Yup, basically this.

User-land promises can’t compete with Native when it comes dev ergonomics, specifically debugger and stack explorer stuff, and previous downsides where re: performance, and those have reach a point where all but the extreme use-cases are well satisfied, and relevant perf work continues.


Some historic context as to why ember didn’t go with Bluebird (or similar) from the start. Because I absolute agree, re-inventing the wheel is a waste.

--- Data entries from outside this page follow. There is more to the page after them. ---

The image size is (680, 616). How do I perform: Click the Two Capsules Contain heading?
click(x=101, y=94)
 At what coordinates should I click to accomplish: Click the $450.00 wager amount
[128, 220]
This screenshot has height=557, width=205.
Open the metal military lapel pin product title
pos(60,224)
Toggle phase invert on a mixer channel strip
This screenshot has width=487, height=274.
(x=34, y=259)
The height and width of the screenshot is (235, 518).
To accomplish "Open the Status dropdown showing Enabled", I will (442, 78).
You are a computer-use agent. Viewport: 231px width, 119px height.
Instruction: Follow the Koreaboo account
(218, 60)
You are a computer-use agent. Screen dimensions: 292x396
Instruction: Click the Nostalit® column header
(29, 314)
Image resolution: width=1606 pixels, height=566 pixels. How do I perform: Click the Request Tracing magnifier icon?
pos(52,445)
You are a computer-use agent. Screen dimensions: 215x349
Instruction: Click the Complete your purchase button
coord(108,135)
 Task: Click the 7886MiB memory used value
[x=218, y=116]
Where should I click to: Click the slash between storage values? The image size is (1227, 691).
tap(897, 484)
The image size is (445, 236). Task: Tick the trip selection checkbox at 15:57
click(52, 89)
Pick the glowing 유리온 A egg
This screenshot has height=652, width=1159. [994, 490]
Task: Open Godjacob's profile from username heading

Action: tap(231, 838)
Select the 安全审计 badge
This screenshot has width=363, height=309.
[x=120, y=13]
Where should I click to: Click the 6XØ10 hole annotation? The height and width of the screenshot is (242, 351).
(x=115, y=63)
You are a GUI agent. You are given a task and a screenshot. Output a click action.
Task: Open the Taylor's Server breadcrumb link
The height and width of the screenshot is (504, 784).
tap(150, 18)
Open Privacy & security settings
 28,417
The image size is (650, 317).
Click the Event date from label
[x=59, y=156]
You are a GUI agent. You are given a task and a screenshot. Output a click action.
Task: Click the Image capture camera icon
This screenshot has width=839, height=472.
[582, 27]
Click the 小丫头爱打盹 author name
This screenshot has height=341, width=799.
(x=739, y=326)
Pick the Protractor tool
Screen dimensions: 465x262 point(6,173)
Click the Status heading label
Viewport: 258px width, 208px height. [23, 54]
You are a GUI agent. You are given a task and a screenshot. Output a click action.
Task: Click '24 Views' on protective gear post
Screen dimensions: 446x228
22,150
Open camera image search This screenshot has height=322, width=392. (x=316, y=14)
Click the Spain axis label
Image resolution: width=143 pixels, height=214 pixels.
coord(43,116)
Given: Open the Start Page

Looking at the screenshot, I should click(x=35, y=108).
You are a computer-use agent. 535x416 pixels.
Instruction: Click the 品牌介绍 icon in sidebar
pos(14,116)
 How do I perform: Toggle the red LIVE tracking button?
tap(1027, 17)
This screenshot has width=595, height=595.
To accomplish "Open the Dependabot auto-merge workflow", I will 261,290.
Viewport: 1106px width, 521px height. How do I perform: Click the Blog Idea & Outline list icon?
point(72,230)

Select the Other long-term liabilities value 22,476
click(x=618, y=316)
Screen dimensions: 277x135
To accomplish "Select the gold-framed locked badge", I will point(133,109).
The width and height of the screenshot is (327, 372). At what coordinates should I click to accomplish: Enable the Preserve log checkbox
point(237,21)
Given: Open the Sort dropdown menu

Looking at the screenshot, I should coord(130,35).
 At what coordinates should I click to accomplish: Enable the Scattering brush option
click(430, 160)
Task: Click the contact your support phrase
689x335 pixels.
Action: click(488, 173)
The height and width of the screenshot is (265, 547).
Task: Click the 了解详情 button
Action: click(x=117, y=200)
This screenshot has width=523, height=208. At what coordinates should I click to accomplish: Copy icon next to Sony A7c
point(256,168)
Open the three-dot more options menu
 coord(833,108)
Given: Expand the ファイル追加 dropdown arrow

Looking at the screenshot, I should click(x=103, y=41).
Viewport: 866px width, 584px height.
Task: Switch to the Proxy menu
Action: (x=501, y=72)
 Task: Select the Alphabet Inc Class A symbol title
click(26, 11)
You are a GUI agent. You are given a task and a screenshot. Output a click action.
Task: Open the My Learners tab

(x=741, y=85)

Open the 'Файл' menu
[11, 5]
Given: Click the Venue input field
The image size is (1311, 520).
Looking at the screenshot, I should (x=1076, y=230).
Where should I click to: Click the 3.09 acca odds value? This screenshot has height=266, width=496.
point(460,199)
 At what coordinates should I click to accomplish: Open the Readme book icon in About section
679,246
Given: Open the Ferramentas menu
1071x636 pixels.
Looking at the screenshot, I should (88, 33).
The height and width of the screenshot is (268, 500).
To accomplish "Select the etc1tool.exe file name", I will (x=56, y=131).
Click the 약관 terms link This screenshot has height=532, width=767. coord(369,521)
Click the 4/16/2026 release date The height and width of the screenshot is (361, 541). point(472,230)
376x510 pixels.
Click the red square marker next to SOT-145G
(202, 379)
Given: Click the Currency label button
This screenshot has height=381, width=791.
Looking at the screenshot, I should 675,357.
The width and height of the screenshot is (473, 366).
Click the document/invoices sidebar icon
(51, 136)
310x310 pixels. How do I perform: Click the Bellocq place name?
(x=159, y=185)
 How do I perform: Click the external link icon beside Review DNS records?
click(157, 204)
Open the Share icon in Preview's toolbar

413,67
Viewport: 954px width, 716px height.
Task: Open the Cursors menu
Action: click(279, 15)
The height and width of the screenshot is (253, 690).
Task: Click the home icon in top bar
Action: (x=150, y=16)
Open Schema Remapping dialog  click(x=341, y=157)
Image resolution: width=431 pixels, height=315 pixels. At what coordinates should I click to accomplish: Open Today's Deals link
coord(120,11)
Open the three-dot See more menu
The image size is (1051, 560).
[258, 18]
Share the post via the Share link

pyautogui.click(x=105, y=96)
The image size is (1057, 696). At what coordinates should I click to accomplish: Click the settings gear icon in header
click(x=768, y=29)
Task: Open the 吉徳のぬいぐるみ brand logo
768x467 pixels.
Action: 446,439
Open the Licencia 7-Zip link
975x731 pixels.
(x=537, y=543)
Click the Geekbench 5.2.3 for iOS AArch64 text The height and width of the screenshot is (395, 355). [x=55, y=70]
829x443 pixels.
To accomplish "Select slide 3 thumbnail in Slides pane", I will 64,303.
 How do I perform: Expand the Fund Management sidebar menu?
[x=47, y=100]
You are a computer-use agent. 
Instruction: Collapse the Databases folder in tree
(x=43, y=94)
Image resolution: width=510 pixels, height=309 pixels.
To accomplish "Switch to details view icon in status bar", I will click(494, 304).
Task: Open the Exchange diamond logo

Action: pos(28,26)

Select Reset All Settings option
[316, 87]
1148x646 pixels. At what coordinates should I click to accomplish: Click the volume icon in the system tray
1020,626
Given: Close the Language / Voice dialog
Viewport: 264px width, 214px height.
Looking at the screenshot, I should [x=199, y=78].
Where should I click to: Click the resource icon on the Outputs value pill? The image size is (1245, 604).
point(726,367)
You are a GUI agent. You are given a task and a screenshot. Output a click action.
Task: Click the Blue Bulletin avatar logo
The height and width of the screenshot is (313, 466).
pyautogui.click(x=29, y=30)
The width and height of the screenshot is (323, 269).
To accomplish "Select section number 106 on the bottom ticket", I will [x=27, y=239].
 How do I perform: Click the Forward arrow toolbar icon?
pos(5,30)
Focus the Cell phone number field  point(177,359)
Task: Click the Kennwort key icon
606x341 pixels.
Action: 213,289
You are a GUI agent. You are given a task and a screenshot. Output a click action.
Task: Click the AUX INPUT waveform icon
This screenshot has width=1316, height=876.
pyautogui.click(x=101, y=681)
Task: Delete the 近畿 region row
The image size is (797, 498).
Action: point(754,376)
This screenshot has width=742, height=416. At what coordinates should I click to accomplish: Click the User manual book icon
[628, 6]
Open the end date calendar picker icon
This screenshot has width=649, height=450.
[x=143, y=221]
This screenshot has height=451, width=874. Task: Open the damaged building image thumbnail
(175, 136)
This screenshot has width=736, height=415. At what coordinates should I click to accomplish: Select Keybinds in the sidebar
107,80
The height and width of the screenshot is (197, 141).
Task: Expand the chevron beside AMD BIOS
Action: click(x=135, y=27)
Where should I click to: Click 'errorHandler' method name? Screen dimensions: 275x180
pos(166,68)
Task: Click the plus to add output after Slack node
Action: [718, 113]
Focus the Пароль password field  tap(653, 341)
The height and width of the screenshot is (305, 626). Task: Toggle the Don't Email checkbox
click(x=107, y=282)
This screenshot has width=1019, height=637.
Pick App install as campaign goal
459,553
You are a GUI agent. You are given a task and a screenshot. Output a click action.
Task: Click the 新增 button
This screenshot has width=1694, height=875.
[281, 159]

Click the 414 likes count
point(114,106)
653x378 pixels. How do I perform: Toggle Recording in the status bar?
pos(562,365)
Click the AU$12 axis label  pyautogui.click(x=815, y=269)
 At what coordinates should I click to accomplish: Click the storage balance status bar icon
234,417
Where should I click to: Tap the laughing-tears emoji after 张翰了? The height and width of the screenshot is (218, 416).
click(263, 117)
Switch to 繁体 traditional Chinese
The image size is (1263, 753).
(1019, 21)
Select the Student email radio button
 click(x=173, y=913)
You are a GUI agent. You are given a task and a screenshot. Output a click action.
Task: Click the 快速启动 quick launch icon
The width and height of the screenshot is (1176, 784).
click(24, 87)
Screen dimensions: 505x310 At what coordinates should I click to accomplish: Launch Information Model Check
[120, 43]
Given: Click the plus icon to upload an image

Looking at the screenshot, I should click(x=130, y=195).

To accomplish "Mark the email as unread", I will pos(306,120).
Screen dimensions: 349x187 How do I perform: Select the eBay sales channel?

Warning: this is from memory, so I may get some points wrong

TL;DR

RSVP existed earlier, in the more wild wild west time of promises, it helped shape promises we have today, alongside bluebird came and taught us promises efficiently. This all lead to healthy ecosystem of promise libraries, and healthy ecosystem of promise library maintainers working together to improve the status quo for everyone. Now we are swole with options, but most importantly really great platform provided infrastructure. This lets us retire libraries such as RSVP, which is the best possible outcome IMHO.


Longer:

When RSVP was created bluebird was not around, instead at the time Q was the defacto promise library. Although Q was powerful, and exploring new ground in JS (inspired by learnings from E (programming language) - Wikipedia and Robust Composition: Towards a Unified Approach to Access Control and Concurrency Control), it was more of a full distributed programming paradigm then a basic async primitive. This suggested to us it had a scope broader then we felt comfortable supporting. (relevant HN comment from the RSVP.js release announcement by @wycats from 2012 Yet another promises library (: It's great that people are writing and sharing c... | Hacker News)

Also, around this time. Promises were conceptually similar, their functionality and API does not resemble what we have today.

In-fact, our hap-hazard foray into promises frustrated @domenic (rightfully), @lukemelia recommend him provide more actionable feedback, which more then likely contributed to him writing You're Missing the Point of Promises · GitHub which eventually worked to bring the land of JS the promise/a+ Spec https://promisesaplus.com, which was a served as foundation for the final spec we have in JS today.

Around this time, @teddyzeenny and myself worked to get RSVP to be spec compliant, and @wycats / @domenic / @dherman / et al continued to evolve the specs, and to some small degree our feedback in implementation helped. I was even fortunate enough to get @Domenic into hanging out over beer to talk promises a few times. This period, lead to promises rapidly turning into what we see today.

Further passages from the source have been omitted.